Note that the answer to this question could be sensitive to the definition of limit, so I give the definition from (Croom 1989): Let $(X,T)$ be a topological space and $A \subset X$, a point $x \in A$ is called a limit point of A if

• every open set containing $x$ contains a point of $A$ distinct from A.

A sufficient condition would be that the supremum does not lays in $A$, e.g. $A = (0,1)$ has $\sup(A) = 1$ and $1$ is a limit point of $A$. But it is not a necesary condition (consider $[ 0, 1 ]$).

Can we say that the supremum is either a maximum or a limit point?

• The answer to your last question is yes, a supremum that is not a maximum has to be a limit point. May 28, 2018 at 14:21

Let $A$ be a nonempty upper-bounded subset of $ℝ$ and let $a := \sup(A)$. There are two options: $a ∈ A$ or $a ∉ A$. There are different two options: there exists $x < a$ such that $(x, a) ∩ A = ∅$ or for every $x < a$ we have $(x, a) ∩ A ≠ ∅$. Let us consider all combinations:

• $a ∈ A$ and $(x, a) ∩ A = ∅$ for some $x < a$: this means that $a$ is an isolated maximum of $A$, like when $A = \{0, 1\}$.
• $a ∈ A$ and $(x, a) ∩ A ≠ ∅$ for every $x < a$: this means that $a$ is a limit maximum of $A$, like when $A = [0, 1]$.
• $a ∉ A$ and $(x, a) ∩ A = ∅$ for some $x < a$: this cannot happen.
• $a ∉ A$ and $(x, a) ∩ A ≠ ∅$ for every $x < a$: this means that $x$ is a non-attained supremum, like when $A = [0, 1)$.

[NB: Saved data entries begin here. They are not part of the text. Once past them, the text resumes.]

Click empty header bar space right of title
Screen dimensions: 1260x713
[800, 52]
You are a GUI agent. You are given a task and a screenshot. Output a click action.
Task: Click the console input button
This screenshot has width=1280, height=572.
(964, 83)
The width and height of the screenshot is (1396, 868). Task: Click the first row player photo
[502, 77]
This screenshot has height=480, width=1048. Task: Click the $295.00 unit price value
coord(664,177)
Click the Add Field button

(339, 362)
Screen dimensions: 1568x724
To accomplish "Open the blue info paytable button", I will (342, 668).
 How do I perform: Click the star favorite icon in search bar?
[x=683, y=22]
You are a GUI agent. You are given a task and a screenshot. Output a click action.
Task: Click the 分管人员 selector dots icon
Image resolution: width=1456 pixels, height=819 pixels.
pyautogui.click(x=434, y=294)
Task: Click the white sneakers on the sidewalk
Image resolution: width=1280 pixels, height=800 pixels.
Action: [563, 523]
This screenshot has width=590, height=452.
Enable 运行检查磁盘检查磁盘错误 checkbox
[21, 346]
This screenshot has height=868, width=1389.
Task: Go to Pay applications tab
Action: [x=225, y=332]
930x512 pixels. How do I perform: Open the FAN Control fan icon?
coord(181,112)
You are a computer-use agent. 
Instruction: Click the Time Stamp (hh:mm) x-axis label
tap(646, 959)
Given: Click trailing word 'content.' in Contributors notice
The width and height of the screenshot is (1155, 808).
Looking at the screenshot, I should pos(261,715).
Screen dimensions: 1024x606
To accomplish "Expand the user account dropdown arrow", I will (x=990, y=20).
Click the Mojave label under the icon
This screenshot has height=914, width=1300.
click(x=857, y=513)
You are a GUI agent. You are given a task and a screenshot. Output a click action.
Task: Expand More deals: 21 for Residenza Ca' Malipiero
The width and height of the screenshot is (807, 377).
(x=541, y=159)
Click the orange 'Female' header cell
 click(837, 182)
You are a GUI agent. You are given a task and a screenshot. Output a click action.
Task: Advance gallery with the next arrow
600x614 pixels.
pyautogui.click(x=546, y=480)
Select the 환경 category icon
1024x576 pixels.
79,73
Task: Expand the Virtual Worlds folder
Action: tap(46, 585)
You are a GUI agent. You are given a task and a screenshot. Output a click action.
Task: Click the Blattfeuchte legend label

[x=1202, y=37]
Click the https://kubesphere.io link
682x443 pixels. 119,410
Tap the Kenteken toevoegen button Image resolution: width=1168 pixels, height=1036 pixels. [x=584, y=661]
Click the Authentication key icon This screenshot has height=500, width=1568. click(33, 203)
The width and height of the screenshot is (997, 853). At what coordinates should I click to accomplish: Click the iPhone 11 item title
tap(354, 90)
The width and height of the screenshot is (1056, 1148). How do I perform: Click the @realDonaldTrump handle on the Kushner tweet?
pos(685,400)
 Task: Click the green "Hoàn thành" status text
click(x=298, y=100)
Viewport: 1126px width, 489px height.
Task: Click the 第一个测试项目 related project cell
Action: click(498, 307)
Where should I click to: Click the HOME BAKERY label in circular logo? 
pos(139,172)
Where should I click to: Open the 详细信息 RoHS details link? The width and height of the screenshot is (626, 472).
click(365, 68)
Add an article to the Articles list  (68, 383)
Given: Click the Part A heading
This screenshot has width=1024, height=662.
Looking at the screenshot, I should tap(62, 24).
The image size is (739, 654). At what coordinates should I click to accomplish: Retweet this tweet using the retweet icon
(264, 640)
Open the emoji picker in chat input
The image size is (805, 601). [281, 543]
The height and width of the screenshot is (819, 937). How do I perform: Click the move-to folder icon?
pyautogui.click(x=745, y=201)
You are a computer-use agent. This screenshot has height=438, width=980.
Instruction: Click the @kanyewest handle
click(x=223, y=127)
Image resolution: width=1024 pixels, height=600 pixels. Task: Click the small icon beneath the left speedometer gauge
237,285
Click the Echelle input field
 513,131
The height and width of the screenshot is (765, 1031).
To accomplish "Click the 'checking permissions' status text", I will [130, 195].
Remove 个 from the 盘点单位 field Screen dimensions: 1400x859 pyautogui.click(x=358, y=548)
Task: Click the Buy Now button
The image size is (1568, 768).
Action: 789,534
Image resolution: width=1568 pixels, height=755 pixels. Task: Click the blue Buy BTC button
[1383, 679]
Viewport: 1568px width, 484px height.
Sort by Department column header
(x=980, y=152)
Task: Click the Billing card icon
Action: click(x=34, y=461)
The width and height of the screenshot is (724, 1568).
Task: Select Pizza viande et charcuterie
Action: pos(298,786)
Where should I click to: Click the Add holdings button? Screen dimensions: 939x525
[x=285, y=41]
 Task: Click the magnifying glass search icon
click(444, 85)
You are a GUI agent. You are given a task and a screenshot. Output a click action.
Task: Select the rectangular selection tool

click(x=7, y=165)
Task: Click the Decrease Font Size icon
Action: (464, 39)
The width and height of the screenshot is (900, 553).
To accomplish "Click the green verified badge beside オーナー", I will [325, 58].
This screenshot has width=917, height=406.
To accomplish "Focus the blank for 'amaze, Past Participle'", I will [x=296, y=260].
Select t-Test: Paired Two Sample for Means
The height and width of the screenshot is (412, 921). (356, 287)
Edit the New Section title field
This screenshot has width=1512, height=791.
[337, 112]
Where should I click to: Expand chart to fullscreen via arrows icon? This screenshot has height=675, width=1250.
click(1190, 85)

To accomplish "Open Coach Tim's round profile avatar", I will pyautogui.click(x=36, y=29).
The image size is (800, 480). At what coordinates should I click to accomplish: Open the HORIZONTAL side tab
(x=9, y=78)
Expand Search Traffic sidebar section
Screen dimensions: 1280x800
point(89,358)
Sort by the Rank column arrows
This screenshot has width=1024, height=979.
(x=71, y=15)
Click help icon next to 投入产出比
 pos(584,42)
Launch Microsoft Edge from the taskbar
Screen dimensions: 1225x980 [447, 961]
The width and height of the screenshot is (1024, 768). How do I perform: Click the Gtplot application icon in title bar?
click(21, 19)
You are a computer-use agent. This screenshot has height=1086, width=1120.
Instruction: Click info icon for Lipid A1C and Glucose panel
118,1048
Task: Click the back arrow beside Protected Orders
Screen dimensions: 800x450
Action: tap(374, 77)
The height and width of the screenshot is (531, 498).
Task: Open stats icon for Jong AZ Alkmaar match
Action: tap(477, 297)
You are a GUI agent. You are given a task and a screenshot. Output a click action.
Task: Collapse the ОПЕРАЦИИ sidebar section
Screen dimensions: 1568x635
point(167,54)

So we have three types of the situation: $\{0, 1\}$, $[0, 1]$, and $[0, 1)$ (isolated maximum, limit maximum, non-attained supremum). The supremum is limit precisely in the last two cases.

Alternatively, let $X$ be a linearly ordered topological space and let $A ⊆ X$. There are five mutually exclussive possibilities regarding $\sup(A)$:

1. $A$ has no supremum.
2. $\sup(A) ∈ A$ and $\sup(A) ∈ \overline{A ∩ (←, \sup(A))}$: limit maximum.
3. $\sup(A) ∈ A$ and $\sup(A) ∉ \overline{A ∩ (←, \sup(A))}$: isolated maximum.
4. $\sup(A) ∉ A$ and $\sup(A) ∈ \overline{A ∩ (←, \sup(A))}$: non-attained supremum.
5. $\sup(A) ∉ A$ and $\sup(A) ∉ \overline{A ∩ (←, \sup(A))}$: $A = ∅$ and $\sup(A) = \min(X)$ … “empty supremum”.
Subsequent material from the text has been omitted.